═══ Dataset excerpts
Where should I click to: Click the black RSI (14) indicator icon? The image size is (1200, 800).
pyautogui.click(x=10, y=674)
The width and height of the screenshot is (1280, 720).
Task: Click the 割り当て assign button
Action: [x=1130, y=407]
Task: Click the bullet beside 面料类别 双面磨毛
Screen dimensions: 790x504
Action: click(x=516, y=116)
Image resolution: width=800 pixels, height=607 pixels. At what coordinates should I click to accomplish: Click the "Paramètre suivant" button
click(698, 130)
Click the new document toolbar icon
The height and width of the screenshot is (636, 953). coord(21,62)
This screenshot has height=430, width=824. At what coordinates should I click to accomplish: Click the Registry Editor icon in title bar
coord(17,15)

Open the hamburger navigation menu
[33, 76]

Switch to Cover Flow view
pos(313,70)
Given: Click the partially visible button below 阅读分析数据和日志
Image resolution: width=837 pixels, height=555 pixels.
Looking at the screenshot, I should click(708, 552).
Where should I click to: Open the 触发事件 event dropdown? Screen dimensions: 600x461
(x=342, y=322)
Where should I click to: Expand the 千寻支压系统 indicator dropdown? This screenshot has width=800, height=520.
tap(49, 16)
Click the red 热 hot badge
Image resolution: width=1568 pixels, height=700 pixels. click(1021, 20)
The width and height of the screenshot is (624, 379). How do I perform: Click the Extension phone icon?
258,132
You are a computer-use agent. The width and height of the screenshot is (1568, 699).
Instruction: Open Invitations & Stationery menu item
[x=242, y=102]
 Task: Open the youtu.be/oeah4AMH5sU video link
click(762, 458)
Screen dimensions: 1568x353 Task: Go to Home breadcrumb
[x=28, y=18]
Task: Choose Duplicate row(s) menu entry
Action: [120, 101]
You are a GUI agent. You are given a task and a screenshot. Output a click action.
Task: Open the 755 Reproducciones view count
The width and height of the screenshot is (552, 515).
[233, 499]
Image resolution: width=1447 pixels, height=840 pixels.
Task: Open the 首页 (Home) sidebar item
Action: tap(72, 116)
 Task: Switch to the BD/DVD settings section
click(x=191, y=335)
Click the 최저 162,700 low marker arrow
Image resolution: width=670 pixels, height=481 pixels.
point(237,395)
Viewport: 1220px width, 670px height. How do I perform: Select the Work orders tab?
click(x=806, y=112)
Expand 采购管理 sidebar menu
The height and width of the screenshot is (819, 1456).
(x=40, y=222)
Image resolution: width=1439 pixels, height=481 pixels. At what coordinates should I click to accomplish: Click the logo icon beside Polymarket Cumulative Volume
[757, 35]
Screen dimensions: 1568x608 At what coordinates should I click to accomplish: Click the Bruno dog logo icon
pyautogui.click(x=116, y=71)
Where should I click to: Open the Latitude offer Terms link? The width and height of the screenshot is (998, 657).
══════
§ Exercise goal
The reply should consist of the full listing, copied exactly.

§ Your solution
Where should I click to: Click the black RSI (14) indicator icon? The image size is (1200, 800).
pyautogui.click(x=10, y=674)
The width and height of the screenshot is (1280, 720).
Task: Click the 割り当て assign button
Action: [x=1130, y=407]
Task: Click the bullet beside 面料类别 双面磨毛
Screen dimensions: 790x504
Action: click(x=516, y=116)
Image resolution: width=800 pixels, height=607 pixels. At what coordinates should I click to accomplish: Click the "Paramètre suivant" button
click(698, 130)
Click the new document toolbar icon
The height and width of the screenshot is (636, 953). coord(21,62)
This screenshot has height=430, width=824. At what coordinates should I click to accomplish: Click the Registry Editor icon in title bar
coord(17,15)

Open the hamburger navigation menu
[33, 76]

Switch to Cover Flow view
pos(313,70)
Given: Click the partially visible button below 阅读分析数据和日志
Image resolution: width=837 pixels, height=555 pixels.
Looking at the screenshot, I should click(708, 552).
Where should I click to: Open the 触发事件 event dropdown? Screen dimensions: 600x461
(x=342, y=322)
Where should I click to: Expand the 千寻支压系统 indicator dropdown? This screenshot has width=800, height=520.
tap(49, 16)
Click the red 热 hot badge
Image resolution: width=1568 pixels, height=700 pixels. click(1021, 20)
The width and height of the screenshot is (624, 379). How do I perform: Click the Extension phone icon?
258,132
You are a computer-use agent. The width and height of the screenshot is (1568, 699).
Instruction: Open Invitations & Stationery menu item
[x=242, y=102]
 Task: Open the youtu.be/oeah4AMH5sU video link
click(762, 458)
Screen dimensions: 1568x353 Task: Go to Home breadcrumb
[x=28, y=18]
Task: Choose Duplicate row(s) menu entry
Action: [120, 101]
You are a GUI agent. You are given a task and a screenshot. Output a click action.
Task: Open the 755 Reproducciones view count
The width and height of the screenshot is (552, 515).
[233, 499]
Image resolution: width=1447 pixels, height=840 pixels.
Task: Open the 首页 (Home) sidebar item
Action: tap(72, 116)
 Task: Switch to the BD/DVD settings section
click(x=191, y=335)
Click the 최저 162,700 low marker arrow
Image resolution: width=670 pixels, height=481 pixels.
point(237,395)
Viewport: 1220px width, 670px height. How do I perform: Select the Work orders tab?
click(x=806, y=112)
Expand 采购管理 sidebar menu
The height and width of the screenshot is (819, 1456).
(x=40, y=222)
Image resolution: width=1439 pixels, height=481 pixels. At what coordinates should I click to accomplish: Click the logo icon beside Polymarket Cumulative Volume
[757, 35]
Screen dimensions: 1568x608 At what coordinates should I click to accomplish: Click the Bruno dog logo icon
pyautogui.click(x=116, y=71)
Where should I click to: Open the Latitude offer Terms link? The width and height of the screenshot is (998, 657).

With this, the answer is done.